[START OF TEXT EXTRACT]
I don’t believe in Zoom fatigue. HOWEVER…

21.37, Tuesday 29 Mar 2022

I’m sceptical about “Zoom fatigue,” which gets talked about a bunch, this idea that you get fatigued from spending a ton of time over the day on video calls.

OR RATHER what I mean is, yes, I do indeed get fatigued from a day of video calls (evidence: how I right now), but no, I don’t think it’s down to number of hours on calls specially.

My guess is that it’s about repeated and rapid changing social context.

You’re in a high bandwidth interaction (full video, full audio, conversational turn-taking, eye contact), then the call ends and you’re on your own in your room. Then high bandwidth interaction, then on your own, then high bandwidth interaction, then etc.

It’s not Zoom fatigue, it’s Zoom whiplash.

It’s a hunch. I can’t prove this.


The trick to get around this is to move smoothly up and down the gradient of social interaction intensity, never dropping below a basic floor of presence: the sense that there are other people in the same place as you.

Instead of having two modes, “in a call” and “on my own,” we need to think about multiple ways of being together which, minimally, could be:

  • In a video call
  • In an anteroom to a video call, hearing the sound of others
  • In a doc together
  • On my desktop but with the sense that colleagues are around

And the job of the designer is to ensure that their software ensures the existence of these different contexts, instead of having the binary on-a-call/not-on-a-call, and to design the transitions between them.

(I posted in January about lessons from architecture for the metaverse, drawing from A Pattern Language by Christopher Alexander, and that was specially about how to design this kind of smooth social gradient.)


Presence? The solution to social context whiplash.
[END OF TEXT EXTRACT]
[START OF RECORDS PROVIDED]
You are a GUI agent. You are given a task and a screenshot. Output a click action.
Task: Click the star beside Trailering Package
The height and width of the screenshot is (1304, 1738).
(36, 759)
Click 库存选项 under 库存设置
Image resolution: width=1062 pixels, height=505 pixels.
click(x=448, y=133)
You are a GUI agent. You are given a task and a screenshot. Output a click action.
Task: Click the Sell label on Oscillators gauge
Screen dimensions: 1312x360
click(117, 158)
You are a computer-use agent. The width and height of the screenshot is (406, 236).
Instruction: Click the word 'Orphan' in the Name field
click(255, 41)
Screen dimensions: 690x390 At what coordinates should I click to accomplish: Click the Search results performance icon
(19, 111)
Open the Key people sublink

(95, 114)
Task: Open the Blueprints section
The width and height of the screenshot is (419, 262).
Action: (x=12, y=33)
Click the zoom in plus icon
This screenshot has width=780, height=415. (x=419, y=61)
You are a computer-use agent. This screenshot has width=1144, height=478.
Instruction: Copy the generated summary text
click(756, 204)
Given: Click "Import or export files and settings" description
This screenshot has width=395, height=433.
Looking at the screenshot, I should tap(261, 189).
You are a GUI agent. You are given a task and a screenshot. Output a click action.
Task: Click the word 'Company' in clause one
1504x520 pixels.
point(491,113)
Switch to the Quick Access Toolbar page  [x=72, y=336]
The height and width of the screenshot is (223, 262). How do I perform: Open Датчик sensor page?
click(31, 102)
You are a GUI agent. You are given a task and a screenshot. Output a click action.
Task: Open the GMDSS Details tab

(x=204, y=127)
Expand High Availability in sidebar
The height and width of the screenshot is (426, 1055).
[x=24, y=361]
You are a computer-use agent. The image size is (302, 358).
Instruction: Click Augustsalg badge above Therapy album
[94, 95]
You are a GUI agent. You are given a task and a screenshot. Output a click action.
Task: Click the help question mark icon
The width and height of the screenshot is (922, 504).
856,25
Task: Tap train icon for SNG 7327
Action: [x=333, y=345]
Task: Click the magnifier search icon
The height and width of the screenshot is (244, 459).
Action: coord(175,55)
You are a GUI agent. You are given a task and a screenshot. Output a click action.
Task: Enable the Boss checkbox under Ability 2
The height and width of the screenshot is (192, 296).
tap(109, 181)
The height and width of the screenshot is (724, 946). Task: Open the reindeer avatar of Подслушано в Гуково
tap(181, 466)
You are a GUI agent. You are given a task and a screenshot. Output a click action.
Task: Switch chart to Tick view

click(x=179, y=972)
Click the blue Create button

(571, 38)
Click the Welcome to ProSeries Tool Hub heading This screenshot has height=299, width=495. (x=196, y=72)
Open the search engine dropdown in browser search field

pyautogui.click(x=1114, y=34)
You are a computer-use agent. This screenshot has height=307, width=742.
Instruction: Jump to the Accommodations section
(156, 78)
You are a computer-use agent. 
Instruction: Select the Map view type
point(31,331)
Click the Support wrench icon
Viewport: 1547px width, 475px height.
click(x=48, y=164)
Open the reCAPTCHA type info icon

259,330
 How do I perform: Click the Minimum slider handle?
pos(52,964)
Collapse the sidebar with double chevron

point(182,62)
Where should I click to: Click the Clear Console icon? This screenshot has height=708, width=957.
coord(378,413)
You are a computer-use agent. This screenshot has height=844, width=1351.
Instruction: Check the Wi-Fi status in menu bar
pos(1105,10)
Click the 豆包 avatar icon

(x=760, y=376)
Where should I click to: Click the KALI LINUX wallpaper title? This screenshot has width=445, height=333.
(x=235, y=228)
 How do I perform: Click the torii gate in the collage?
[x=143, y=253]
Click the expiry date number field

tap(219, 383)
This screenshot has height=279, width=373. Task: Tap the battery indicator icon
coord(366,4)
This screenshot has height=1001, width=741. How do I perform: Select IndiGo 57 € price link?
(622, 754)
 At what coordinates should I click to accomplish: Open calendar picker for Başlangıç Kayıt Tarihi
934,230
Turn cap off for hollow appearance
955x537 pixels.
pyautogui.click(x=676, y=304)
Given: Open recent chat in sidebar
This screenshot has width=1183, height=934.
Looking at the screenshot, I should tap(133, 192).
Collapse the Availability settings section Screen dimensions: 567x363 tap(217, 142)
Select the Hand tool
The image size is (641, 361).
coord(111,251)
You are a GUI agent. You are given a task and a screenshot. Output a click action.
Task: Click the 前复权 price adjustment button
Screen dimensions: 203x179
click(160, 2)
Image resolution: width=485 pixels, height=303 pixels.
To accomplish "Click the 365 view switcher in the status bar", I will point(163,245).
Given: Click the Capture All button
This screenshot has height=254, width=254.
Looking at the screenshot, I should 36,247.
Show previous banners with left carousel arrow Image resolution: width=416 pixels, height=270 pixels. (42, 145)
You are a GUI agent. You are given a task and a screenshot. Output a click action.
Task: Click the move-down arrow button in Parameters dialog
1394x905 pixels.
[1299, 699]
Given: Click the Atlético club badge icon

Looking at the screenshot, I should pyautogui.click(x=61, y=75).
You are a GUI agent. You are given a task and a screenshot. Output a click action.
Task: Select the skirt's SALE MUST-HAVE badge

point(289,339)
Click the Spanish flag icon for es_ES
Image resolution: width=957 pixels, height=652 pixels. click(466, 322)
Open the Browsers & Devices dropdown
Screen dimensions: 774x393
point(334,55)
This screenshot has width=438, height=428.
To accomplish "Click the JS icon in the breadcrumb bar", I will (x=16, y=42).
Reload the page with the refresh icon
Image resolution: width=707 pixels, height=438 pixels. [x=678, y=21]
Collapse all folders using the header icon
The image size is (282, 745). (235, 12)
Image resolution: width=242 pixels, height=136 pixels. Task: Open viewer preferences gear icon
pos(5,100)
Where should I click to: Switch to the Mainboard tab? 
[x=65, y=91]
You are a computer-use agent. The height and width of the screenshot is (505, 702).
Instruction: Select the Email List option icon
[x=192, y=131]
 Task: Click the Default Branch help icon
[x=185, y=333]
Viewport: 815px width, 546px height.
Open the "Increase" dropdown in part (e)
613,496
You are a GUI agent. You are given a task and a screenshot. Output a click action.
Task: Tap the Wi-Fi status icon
[END OF RECORDS PROVIDED]
**TASKS TO CARRY OUT:**
1 – In the Zoom fatigue post, what does the writer say it is instead of Zoom fatigue?
2 – Starting at the first of the rows and ending at the line that contains "click(117, 158)", write those lines out again with "screenshot" replaced by "screen capture" and everything else unchanged.

**COMPLETED EXERCISE:**
1 – Zoom whiplash.

2 –
You are a GUI agent. You are given a task and a screen capture. Output a click action.
Task: Click the star beside Trailering Package
The height and width of the screen capture is (1304, 1738).
(36, 759)
Click 库存选项 under 库存设置
Image resolution: width=1062 pixels, height=505 pixels.
click(x=448, y=133)
You are a GUI agent. You are given a task and a screen capture. Output a click action.
Task: Click the Sell label on Oscillators gauge
Screen dimensions: 1312x360
click(117, 158)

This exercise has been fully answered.